As usual your try is great.  I comment on two points.

1. "Wakaru" is an instantenous action, to comprehend.  In order to say, "I understand," one needs to add -teiru.  This distinction is not unlike such Latin verb pairs as odo vs. odi, nosco vs. novi and _deponent_ vs. memini.

2. This is solely a collocation matter but the verb "yameru" does not get together well with "ai" or "koi."  I cannot reason too well as to why that but Japanese does not seem to regard an amorous feeling/relationship something one can initiate or terminate at one's will.  However tenuous it may look, I prefer "owaraseru", which is the causative for "owaru," to come to an end.

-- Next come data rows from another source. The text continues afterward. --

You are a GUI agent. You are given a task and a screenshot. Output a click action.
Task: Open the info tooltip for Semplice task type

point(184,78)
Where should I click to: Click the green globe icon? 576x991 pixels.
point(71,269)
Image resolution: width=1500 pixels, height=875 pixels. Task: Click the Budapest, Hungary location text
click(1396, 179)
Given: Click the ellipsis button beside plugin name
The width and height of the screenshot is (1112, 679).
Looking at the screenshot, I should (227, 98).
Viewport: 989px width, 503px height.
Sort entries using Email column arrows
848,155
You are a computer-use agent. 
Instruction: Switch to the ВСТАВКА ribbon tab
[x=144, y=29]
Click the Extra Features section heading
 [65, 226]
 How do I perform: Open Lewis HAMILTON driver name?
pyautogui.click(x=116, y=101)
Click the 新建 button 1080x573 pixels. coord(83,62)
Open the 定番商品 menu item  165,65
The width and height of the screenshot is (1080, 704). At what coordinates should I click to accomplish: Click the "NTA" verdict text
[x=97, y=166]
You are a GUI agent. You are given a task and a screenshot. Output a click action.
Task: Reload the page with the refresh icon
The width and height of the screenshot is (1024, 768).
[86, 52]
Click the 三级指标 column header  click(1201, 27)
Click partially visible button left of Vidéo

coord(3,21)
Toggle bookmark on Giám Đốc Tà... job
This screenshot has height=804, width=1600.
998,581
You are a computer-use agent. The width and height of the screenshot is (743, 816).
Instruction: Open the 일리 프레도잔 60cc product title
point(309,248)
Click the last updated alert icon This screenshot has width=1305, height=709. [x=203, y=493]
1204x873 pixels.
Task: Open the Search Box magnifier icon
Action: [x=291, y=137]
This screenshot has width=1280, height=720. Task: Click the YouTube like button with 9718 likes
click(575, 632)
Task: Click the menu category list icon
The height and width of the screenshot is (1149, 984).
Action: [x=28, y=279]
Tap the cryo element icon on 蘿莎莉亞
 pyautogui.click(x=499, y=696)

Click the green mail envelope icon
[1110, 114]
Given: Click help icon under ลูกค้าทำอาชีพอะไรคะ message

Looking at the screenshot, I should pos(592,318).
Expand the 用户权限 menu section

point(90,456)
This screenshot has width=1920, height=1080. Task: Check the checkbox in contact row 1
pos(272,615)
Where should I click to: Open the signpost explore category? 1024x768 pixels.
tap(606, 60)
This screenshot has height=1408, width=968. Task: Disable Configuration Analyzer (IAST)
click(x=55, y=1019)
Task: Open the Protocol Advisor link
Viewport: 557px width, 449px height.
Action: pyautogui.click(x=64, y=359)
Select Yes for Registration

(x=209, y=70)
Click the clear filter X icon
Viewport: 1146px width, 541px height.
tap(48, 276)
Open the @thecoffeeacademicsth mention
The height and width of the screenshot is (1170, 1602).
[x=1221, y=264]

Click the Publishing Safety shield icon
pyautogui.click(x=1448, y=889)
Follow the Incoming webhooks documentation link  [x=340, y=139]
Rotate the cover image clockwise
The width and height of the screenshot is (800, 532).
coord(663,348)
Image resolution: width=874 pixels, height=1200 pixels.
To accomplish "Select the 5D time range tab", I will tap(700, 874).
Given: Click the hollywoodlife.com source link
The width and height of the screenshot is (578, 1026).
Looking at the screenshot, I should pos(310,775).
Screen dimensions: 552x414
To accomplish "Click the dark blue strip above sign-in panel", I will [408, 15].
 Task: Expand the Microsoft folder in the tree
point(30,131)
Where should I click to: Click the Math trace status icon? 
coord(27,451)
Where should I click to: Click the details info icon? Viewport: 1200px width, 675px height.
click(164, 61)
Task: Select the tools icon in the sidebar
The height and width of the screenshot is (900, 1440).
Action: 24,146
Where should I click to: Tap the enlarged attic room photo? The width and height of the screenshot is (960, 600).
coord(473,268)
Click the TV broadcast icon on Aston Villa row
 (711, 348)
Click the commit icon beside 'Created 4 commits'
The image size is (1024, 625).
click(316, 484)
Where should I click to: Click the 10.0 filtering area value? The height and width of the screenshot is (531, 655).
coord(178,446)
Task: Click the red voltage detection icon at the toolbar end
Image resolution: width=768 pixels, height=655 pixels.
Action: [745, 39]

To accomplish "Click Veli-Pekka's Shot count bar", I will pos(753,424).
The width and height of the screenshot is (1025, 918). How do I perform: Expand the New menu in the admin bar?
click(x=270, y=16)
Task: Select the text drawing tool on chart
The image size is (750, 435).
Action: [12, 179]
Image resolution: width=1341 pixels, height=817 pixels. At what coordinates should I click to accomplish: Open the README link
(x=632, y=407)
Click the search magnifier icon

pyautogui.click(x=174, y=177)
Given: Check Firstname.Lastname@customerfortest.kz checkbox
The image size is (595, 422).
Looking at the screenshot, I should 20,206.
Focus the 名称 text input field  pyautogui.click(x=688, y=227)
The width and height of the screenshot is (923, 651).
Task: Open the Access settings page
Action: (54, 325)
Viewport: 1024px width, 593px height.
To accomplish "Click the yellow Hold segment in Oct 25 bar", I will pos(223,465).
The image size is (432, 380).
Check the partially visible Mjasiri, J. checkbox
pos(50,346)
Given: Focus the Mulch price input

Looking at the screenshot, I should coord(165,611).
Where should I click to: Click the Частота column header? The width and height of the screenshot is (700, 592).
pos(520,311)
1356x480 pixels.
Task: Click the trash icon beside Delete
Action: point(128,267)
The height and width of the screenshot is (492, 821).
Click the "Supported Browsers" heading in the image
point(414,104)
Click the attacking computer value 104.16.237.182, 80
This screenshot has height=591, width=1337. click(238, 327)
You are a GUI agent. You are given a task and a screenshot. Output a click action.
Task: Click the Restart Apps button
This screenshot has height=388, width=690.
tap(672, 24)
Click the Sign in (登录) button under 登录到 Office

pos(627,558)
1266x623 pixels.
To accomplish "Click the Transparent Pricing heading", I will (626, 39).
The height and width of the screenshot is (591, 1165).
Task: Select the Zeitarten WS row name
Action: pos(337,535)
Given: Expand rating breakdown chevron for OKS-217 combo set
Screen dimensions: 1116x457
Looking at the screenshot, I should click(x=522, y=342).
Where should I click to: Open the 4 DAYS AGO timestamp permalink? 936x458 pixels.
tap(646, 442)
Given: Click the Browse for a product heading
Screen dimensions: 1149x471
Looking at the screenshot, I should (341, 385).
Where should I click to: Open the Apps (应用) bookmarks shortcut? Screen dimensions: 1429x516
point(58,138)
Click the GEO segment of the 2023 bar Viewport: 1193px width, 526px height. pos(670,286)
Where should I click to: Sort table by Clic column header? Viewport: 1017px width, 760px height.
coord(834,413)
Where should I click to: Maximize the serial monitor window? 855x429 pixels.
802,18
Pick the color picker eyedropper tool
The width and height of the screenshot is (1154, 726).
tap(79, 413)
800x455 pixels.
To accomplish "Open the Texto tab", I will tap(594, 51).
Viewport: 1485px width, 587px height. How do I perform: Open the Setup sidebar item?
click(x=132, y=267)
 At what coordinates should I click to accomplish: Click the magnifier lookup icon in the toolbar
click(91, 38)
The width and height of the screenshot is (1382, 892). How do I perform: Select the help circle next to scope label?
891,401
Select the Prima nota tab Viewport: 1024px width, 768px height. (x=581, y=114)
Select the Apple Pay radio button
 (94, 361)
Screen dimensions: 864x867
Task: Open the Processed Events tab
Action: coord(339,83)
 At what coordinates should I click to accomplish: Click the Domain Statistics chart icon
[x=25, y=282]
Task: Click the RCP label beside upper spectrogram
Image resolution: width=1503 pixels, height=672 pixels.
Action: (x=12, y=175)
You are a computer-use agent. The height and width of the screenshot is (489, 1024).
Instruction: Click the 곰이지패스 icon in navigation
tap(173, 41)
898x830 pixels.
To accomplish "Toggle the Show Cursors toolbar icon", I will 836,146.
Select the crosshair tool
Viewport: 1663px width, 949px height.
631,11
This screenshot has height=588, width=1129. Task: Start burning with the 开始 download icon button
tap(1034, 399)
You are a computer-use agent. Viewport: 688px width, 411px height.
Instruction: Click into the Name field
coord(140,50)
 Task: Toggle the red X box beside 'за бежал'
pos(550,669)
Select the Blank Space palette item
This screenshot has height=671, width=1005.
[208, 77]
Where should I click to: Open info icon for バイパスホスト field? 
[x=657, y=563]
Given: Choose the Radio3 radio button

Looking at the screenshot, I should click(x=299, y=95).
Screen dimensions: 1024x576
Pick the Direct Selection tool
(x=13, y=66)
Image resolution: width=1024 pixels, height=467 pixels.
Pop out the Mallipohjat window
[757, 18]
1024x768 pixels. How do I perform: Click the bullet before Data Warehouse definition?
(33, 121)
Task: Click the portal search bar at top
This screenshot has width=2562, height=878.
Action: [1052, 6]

僕たちの愛は（恋は is okay too）夢でしかないとわかっている。しかし終わらせはしない。

What say ye?  Too literary to use in everyday life?
Flaminius


----------



## kamome

...oh well, Flamini 様  賛辞を有難うございました、でも・・・sincerely, I was at work, just stealing 
two mins to lean out the pleasant WR window...so, when reading the sentence first, as it 
happens I "translated" it mentally in the quickest way...unfortunately, as you have maybe 
noticed, I'm not all that familiar to everyday spoken nihongo (oh well, neither to literary nor 
various keigo levels, シクシク！ ), but 「終わる」 was the immediate tense I happened to use, 
remembering the mail's closing formula 「この辺で終わりにします」- but stupidly not caring to find 
out somewhere in dictionaries what that 「やめない」　ｍeaning was - so that I left it as it was...

...very many thanks for such a peculiar and (as always) highly sensible similarity with the 
half-deponents you underlined in your kindest 説明...　 

(ps: I do TOTALLY agree, a love relationship does not depend on one's WILL!)

かもめ

​


----------



## toscairn

Hi Flamini, overall your explanation mihi placet. Sed maybe because I'm a poet (jk) I have no problem at all with "ai wo yameru" which I agree may sound odd to most. But it is a good effort making it a collocation issue.


----------



## Flaminius

mihi placet ars poetae placendi.  sed "ai wo yameru" coitu finire auditur.  But my mind prides in less-than-snow-white clenliness.


----------



## kamome

_Flamini_ 様, _Toscairn_ 様, 
 
_I feel obliged for once to appeal to my native language, __for I am totally convinced that no other idiom will ever be __so nicely and "photographically" straight as to show in ONE __word my real thought at present: .....SIETE SIMPATICISSIMI!..... _
 ​


----------